<-- HTMSTMAA
This week I played with a few different processors and make a touch-screen interface for my punch press.
For the touchscreen interface I used a Raspberry Pi (v2) with a little 2.8" capactive touchscreen. The interface is just javascript in the browser and the Pi runs a node server to talk between the browser and an attached A-star microcontroller which controls the stepper motors.
The touchscreen isn't quite as nice as a touchscreen you'd find on a smartphone (for one, it's not multi-touch) but it's remarkably capable given how inexpensive it is. The Pi is hooked up to the wifi so this setup also allows me to control the machine remotely from anywhere.
The code is here
This week I also decided I'd spend some time to learn about the PSoC family of microprocessors. I struggled a bit at first with their super cheap $4 kit. I kept getting a "Flash row is not valid for the selected array" error. From my reading online it seems the bootloader got in some strange state that can only be fixed with an external programmer. Not having that, I decided to check-out the slightly more kit-ed out prototyping kit: the PSoC pioneer. This one worked perfectly out of the box and I was up and running.
I got comfortable with modifying the example projects like reading capacitive slider to control LED's and added serial output:
I then wanted to put some of its internal FPGA architecture to the test by having it decode my quadrature encoder in hardware rather than software. It took me a little while to figure out how to switch the quadrature decoder to 32-bit but once I did, it worked great.
The "programming" was almost too easy. The image above plus a tiny 6-line main.c code and the quadrature decoding was working perfectly and outputing the data over serial.

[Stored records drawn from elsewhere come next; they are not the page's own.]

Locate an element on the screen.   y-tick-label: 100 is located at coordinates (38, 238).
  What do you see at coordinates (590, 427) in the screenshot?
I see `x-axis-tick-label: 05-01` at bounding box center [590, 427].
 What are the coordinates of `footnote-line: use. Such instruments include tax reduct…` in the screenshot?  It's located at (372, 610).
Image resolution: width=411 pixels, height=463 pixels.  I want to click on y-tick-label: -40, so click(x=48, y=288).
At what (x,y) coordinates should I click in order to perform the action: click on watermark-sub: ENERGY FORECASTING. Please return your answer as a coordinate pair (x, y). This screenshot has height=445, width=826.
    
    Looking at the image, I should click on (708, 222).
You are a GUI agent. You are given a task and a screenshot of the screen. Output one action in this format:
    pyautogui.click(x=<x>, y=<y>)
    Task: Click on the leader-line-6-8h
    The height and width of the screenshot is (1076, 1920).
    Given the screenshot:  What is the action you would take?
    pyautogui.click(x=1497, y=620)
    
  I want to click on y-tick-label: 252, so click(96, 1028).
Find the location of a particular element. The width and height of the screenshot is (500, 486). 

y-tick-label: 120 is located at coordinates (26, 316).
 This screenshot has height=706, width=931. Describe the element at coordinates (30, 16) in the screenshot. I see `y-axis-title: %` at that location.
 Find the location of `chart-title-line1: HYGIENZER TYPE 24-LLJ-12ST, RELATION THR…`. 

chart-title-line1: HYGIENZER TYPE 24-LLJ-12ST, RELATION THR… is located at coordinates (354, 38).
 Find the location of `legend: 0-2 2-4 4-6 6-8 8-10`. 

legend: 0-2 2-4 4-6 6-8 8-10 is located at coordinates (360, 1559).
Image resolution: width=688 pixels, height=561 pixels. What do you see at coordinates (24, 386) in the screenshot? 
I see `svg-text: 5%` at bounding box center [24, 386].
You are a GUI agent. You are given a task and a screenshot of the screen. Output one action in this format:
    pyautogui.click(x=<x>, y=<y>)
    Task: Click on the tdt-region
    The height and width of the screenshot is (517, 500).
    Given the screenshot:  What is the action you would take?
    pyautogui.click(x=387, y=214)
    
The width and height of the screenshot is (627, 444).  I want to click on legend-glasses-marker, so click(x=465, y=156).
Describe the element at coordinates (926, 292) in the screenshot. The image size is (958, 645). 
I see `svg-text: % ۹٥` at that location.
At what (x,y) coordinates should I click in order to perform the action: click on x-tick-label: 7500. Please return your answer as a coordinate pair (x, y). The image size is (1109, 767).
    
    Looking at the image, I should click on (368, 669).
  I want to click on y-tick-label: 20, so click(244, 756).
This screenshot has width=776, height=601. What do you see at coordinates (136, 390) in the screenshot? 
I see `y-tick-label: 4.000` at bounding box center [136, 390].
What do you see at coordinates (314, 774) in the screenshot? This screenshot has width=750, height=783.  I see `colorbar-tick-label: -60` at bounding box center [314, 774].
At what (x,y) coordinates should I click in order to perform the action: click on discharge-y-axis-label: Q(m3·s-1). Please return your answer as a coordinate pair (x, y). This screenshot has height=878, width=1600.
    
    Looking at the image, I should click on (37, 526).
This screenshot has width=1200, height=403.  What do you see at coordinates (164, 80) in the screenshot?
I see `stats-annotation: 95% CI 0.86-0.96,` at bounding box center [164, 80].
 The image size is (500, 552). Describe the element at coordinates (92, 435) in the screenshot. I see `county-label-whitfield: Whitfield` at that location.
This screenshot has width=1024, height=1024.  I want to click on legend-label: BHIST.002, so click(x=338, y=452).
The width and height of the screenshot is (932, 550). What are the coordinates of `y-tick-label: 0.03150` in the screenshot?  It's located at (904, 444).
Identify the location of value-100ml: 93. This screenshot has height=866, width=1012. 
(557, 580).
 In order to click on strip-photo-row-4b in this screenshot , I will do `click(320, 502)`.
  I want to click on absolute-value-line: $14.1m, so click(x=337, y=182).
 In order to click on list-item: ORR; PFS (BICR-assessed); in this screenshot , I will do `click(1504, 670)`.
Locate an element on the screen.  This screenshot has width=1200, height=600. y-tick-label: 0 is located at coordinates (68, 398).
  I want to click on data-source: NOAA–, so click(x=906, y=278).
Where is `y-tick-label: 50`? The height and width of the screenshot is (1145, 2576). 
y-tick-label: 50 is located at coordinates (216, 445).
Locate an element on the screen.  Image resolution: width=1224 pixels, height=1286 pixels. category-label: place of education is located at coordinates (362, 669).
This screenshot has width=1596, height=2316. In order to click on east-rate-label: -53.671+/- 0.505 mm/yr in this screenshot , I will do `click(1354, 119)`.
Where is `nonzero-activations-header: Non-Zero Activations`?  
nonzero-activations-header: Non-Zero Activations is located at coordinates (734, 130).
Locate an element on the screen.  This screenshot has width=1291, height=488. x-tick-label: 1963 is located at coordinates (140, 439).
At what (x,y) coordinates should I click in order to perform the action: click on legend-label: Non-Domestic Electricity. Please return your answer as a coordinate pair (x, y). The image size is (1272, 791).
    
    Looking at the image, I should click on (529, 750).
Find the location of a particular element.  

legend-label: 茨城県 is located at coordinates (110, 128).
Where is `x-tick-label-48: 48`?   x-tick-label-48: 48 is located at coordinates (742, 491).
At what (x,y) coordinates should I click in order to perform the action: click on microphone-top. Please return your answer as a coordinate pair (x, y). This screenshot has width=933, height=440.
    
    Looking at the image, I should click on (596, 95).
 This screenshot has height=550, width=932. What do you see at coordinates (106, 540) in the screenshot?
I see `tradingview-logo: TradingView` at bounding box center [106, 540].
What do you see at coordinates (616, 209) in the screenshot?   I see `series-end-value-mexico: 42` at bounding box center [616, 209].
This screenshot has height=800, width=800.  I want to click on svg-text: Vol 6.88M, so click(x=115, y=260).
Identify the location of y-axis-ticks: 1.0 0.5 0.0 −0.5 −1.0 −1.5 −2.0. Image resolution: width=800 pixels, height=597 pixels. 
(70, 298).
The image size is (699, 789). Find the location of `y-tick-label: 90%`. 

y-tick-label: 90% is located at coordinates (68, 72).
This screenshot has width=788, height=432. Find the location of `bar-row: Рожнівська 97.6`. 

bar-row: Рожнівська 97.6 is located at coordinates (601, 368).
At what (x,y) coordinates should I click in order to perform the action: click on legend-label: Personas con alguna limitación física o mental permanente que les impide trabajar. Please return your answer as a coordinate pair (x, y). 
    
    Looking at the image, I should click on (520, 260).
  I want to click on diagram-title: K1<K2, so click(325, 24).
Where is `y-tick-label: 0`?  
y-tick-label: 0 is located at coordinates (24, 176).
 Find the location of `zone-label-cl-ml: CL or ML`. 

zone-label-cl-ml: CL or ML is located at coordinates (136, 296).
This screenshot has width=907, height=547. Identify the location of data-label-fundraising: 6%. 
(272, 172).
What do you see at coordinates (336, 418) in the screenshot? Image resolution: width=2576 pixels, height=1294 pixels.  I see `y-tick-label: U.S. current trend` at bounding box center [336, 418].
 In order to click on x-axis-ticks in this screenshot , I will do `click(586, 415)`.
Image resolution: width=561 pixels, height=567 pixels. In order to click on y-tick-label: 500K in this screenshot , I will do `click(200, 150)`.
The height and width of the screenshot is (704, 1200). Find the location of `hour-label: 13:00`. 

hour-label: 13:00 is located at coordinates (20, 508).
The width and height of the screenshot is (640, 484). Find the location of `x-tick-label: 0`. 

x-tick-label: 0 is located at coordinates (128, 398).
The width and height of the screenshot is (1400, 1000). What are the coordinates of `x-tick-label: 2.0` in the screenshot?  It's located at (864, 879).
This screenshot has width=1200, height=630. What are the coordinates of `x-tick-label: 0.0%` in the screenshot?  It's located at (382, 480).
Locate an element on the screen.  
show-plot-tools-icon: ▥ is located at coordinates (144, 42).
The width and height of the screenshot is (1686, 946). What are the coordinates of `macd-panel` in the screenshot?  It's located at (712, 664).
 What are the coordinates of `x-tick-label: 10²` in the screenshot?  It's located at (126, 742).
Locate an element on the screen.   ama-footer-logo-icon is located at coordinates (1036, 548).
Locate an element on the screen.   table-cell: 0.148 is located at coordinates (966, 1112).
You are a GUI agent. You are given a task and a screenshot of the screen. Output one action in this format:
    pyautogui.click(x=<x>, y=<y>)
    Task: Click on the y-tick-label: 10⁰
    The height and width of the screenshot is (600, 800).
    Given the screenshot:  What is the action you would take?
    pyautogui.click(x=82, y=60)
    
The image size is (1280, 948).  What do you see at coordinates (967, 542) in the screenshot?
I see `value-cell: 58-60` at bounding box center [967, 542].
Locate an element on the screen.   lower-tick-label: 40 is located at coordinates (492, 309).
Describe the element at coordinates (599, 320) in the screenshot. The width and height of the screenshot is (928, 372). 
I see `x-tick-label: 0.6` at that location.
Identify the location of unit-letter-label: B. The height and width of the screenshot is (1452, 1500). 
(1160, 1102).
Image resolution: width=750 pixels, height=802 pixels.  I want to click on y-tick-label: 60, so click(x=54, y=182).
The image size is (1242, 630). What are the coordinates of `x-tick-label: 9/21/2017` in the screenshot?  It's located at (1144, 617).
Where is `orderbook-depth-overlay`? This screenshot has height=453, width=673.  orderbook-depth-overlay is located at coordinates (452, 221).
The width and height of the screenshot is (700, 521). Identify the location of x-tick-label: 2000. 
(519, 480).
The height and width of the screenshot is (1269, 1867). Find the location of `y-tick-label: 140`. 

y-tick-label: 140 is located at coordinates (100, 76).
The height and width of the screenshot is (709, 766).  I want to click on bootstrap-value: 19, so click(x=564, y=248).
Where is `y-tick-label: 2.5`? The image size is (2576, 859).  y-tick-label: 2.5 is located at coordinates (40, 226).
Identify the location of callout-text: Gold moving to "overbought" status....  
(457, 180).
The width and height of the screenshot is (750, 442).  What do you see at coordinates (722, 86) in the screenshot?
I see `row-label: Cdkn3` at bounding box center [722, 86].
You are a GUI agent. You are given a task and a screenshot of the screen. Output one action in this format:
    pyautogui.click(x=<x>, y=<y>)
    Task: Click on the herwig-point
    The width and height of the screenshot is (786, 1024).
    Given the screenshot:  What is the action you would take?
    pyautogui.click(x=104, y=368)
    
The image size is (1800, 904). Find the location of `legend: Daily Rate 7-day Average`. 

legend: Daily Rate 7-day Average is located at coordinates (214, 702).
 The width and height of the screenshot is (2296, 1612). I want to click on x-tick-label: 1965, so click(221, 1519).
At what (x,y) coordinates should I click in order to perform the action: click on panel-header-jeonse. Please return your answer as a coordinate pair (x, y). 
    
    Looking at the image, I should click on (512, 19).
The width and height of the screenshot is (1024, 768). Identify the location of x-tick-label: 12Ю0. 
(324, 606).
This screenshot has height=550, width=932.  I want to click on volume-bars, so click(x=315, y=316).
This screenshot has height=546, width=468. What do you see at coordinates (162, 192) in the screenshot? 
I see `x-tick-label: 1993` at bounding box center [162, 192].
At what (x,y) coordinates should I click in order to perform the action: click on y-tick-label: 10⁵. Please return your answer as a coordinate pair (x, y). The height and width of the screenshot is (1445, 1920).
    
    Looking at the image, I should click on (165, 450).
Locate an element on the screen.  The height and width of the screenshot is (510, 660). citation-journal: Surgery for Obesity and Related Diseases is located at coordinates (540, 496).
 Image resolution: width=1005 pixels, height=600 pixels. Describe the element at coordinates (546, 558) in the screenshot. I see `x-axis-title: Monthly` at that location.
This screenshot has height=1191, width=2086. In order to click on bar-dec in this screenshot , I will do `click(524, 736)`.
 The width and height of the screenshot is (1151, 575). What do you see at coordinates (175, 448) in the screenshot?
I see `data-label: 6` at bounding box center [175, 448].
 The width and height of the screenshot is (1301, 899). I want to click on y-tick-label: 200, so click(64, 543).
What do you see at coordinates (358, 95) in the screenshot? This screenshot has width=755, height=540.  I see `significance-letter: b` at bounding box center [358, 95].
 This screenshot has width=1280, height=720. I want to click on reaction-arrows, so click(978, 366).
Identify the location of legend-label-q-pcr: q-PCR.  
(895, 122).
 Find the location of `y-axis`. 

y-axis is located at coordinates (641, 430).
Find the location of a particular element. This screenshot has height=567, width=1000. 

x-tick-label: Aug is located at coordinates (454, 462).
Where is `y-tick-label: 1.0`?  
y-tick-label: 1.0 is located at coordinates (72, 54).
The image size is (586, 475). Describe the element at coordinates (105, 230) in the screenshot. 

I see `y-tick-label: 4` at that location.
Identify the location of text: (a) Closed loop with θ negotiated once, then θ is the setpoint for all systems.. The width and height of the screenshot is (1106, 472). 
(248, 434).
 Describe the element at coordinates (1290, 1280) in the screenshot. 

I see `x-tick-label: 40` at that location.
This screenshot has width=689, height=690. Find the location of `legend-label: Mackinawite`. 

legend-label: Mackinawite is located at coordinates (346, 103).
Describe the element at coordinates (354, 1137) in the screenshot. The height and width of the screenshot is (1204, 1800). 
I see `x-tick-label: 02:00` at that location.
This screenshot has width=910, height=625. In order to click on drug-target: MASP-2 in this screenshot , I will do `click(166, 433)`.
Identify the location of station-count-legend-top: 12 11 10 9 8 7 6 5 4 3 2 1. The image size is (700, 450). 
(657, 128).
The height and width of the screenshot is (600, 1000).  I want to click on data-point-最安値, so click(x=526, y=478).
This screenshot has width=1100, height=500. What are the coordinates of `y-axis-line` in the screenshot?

Overall, I found the PSoC quite impressive. I'm not sure it'll replace my day-to-day microcontroller programming but it certainly has features that make it indispensible for high-bandwidth control of motors and things like that. My one big complaint is that, while there's lots of documentation, not all of it is helpful and there isn't yet an active forum community. It's sometimes hard to tweaze out what, I, the programmer is responsible for implementing, versus what it does automatically.
I also spent some time this week thinking about the power electronics for the desktop wire-edm I'm making.
I talked with Jean-Francois and he was really helpful in figuring out a good place to start.
This is the basic idea of the circuit I'm going for: (pay no attention to the component values)
I'll use a roughly 60V, 10A power supply to charge a capacitor (or bank of capacitors) and then discharge that capacitor into the part/wire. I'll measure the energy of the discharge using a voltage divider and a comparator to determine when to turn off the pulse.
I think the PSoC might actually be perfect for this application. I can use the internal hardware logic gates and comparators to ensure my FET's aren't open at the sime time and easily do 500kHz pulse frequency.
I've started picking out candidate FET's:
supply side FET: 100V, 23A continuous, 76A pulse
wire side FET: 100V, 40A continuous, 140A pulse
My next step will be to test this circuit with low power electronics and make sure it does roughly what I want it to do.